City officials and social services advocates agree that Chattanooga needs to offer more emergency shelter for the homeless, but no agency has the money to do it.
The Salvation Army estimates it would take about $2 million to build a 50-bed emergency shelter and $250,000 annually to operate it. The agency has the land on which to build a shelter but doesn't have the money, spokeswoman Kimberly George said.
Jon Rector, executive director of the Union Gospel Mission, said he has the beds and the manpower to operate a 100-bed emergency shelter, but he, too, has no money for a building.
Meanwhile the supply of emergency beds is shrinking, and need is rising.
The city has lost more than a third of its emergency shelter beds in the last three years, said officials with the Chattanooga Homeless Coalition.
"The need is huge," said Charlie Hughes, executive director of the Chattanooga Community Kitchen. "Now we're worried about the summer when the heat gets here. The problem is the toll it takes on individuals being in the humidity night after night. Sleep deprivation is horrible."
Since 2008 the number of emergency shelter beds for individuals dropped from 192 to 129, and the number of beds for families decreased from 83 to 44.
The decrease comes as the Chattanooga Homeless Coalition reported a 51 percent increase in the number of homeless families counted in the area's point in time survey this year. About 55 homeless families were counted this year compared with 27 in 2010.

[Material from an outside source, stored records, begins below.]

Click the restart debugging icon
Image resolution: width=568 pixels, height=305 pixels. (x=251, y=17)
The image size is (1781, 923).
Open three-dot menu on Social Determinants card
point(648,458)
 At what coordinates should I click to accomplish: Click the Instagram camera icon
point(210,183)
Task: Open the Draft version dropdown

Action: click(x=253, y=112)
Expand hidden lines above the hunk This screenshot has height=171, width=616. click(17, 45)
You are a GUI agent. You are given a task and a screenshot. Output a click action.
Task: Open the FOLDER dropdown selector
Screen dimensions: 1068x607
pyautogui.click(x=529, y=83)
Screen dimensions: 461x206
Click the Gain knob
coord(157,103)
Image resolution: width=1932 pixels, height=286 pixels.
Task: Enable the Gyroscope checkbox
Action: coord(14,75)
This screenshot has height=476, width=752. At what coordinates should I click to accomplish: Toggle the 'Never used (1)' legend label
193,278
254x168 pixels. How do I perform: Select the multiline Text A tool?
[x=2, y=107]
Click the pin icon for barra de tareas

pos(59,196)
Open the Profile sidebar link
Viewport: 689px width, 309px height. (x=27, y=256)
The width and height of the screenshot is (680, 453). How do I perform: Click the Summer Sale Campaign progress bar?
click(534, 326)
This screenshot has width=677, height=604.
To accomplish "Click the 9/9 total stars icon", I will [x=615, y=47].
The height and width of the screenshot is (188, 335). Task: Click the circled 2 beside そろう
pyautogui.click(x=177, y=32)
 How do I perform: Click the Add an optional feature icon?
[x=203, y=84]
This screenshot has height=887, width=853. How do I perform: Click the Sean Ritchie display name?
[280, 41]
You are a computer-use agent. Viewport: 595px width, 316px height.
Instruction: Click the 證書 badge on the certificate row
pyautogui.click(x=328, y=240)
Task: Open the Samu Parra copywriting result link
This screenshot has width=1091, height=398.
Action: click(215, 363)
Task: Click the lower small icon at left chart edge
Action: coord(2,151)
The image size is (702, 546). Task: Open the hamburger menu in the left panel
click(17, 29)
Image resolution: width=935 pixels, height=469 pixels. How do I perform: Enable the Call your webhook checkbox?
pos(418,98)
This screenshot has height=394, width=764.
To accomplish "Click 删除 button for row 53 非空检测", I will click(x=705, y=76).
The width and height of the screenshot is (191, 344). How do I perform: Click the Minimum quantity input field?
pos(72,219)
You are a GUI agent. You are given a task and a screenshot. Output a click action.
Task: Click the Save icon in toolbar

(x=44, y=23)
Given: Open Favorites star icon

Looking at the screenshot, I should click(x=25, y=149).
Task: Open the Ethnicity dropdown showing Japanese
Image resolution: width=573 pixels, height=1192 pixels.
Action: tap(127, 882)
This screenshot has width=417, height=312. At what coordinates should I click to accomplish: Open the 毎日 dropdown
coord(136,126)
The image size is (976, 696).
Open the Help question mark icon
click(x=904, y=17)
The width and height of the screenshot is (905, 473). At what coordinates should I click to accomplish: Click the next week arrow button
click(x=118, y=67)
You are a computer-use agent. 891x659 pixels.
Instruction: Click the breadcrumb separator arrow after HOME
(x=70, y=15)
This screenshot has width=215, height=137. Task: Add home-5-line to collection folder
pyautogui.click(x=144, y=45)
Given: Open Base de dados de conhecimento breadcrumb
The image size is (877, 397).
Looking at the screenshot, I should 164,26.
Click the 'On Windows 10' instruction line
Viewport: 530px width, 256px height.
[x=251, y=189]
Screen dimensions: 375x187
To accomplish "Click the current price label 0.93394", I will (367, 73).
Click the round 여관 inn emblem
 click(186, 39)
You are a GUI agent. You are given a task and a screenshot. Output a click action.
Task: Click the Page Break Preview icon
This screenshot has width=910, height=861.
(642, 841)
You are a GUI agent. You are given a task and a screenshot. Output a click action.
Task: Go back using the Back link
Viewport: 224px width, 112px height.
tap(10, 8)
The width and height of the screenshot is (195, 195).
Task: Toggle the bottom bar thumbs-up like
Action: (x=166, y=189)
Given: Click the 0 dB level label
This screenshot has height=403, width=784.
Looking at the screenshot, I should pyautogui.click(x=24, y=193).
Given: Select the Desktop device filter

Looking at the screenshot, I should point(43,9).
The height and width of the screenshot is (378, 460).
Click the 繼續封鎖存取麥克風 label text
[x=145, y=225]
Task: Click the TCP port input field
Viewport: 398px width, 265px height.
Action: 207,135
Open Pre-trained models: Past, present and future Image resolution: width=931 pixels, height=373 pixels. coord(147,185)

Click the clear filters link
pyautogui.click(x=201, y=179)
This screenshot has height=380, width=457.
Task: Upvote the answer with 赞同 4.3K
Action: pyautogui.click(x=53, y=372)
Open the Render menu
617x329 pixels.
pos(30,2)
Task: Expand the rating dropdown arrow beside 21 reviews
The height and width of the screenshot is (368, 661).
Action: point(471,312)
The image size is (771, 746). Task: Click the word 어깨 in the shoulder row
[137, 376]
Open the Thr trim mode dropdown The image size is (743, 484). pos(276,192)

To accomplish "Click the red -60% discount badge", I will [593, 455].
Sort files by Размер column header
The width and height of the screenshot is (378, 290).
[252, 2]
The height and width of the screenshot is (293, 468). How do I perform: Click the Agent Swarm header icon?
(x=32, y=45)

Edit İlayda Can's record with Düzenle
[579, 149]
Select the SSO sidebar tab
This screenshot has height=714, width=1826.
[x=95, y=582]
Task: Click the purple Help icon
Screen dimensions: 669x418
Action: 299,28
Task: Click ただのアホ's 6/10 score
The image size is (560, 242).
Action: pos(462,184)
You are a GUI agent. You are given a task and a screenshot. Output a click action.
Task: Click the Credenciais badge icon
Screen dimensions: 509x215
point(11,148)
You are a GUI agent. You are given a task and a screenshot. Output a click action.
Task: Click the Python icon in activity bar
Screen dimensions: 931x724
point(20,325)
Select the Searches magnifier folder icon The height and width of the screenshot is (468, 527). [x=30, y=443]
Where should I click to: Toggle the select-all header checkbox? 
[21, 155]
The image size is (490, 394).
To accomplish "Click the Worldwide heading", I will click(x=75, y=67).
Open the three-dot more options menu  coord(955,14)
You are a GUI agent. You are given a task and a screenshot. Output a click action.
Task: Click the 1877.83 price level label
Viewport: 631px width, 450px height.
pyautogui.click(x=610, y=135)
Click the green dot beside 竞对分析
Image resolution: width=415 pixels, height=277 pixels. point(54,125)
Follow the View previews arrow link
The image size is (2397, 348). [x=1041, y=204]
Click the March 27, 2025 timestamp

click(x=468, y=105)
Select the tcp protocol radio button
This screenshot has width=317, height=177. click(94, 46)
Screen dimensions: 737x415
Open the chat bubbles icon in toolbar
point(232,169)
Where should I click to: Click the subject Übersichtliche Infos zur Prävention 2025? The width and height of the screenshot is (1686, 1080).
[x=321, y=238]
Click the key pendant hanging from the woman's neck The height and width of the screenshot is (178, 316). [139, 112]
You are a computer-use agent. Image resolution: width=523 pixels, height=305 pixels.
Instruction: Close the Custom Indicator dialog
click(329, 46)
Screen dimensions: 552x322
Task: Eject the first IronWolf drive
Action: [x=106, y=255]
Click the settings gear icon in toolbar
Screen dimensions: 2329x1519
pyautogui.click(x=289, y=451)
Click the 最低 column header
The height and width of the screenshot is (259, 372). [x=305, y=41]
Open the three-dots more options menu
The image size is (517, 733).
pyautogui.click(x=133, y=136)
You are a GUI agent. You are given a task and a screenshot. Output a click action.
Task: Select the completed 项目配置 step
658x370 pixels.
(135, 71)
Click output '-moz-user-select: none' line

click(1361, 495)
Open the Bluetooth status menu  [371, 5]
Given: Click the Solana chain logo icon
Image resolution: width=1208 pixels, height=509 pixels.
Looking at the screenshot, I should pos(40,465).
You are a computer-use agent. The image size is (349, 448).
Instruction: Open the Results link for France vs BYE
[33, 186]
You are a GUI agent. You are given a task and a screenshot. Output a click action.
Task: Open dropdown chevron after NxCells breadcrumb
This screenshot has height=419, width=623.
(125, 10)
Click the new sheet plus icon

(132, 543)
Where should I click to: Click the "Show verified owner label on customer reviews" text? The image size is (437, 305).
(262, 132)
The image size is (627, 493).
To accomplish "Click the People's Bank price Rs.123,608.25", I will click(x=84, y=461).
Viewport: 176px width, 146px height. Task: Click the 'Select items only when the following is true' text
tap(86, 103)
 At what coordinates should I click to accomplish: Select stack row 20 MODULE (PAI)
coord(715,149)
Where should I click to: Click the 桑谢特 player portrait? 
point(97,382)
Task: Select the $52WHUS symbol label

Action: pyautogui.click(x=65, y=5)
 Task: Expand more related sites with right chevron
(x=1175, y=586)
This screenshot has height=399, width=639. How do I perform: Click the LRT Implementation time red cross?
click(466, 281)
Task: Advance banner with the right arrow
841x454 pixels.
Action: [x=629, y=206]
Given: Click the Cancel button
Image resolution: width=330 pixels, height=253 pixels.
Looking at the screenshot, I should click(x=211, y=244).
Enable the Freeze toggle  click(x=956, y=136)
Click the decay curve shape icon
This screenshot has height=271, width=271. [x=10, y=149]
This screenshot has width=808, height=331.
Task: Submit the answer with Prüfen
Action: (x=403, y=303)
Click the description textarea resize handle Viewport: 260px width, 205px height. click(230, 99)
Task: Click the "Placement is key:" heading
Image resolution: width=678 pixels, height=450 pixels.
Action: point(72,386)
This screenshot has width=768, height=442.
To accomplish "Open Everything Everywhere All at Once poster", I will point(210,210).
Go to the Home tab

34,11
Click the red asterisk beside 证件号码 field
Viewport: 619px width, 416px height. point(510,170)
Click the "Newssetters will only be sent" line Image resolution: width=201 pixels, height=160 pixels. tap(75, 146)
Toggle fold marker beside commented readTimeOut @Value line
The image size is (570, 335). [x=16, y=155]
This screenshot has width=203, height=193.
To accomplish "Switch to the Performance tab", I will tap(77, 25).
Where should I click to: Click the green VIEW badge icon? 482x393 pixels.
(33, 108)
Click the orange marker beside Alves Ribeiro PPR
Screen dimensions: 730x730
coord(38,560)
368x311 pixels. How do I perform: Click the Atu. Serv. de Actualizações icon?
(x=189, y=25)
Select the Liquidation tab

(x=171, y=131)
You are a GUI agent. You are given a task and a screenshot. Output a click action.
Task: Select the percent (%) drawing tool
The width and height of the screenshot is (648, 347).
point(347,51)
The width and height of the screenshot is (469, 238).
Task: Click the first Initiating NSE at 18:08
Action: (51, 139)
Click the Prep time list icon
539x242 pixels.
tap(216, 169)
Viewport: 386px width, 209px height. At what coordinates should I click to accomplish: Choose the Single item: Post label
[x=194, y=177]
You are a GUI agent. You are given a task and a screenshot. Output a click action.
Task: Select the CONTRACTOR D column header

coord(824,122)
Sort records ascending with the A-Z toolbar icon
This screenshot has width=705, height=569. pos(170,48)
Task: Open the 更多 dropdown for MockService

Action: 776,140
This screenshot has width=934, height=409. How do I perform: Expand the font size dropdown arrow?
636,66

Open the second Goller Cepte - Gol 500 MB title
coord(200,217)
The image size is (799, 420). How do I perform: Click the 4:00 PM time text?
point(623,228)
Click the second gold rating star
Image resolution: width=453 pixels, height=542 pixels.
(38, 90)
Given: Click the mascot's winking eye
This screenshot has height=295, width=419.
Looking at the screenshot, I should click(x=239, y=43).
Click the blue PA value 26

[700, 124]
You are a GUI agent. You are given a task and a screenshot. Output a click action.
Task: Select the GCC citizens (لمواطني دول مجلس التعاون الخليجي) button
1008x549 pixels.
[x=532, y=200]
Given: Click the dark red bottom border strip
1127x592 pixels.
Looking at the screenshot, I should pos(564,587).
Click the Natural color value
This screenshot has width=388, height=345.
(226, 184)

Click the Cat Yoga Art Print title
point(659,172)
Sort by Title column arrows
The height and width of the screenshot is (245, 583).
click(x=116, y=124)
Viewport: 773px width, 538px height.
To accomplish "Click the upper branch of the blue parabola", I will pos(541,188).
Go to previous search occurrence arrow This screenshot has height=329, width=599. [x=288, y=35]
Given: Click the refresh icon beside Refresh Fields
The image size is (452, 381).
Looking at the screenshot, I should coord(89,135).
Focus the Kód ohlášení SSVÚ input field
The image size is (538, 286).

The city lost 100 emergency shelter beds when Union Gospel Mission ended its emergency shelter ministry in the summer of 2009, said Rector.
"One hundred beds would be filled tonight if we could make them available," Rector said.
The Community Kitchen isn't an emergency shelter but operated as one for 29 days over the winter because there was no other place for homeless people to go, said Hughes. About 100 people stayed each night the kitchen was open because of dangerous cold or other weather conditions.
Operating as a 24-hour facility strains the Community Kitchen's finances and manpower, Hughes said. Utility fees are up $120 to $150 more each night over the normal utility cost.
And then there's the toll on human resources, he said. Employees of the Union Gospel Mission help staff the facility and some Community Kitchen staff work extra, but working all night makes it hard for the staff and volunteers to do their regular tasks the following morning.With 60 beds, the Chattanooga Rescue Mission is the largest emergency shelter in town, officials said. Some homeless people may also be housed by churches in the Interfaith Homeless Network, and other agencies offer beds to people who meet specific criteria, but it's very hard to get in, said Diane Collins Jarvis, the United Way's 211 Resource Manager.
"It's always extremely difficult to get into a shelter because there's no room," she said. "I just talked with a single mom living in a car with three children for three weeks because she hasn't been able to find shelter."
Donald Baer, the Chattanooga Rescue Mission's director of administration and chaplaincy services, said his agency has been working with a structural engineer to prepare the Chattanooga Rescue Mission's third floor to hold shelter beds. The floor needs heat and air conditioning and other renovations.
If the mission can get money for the renovation, he said, the Rescue Mission will add more beds within the next two years.
But even if the mission's plans are successful, the expansion won't be enough to meet the need, Baer said.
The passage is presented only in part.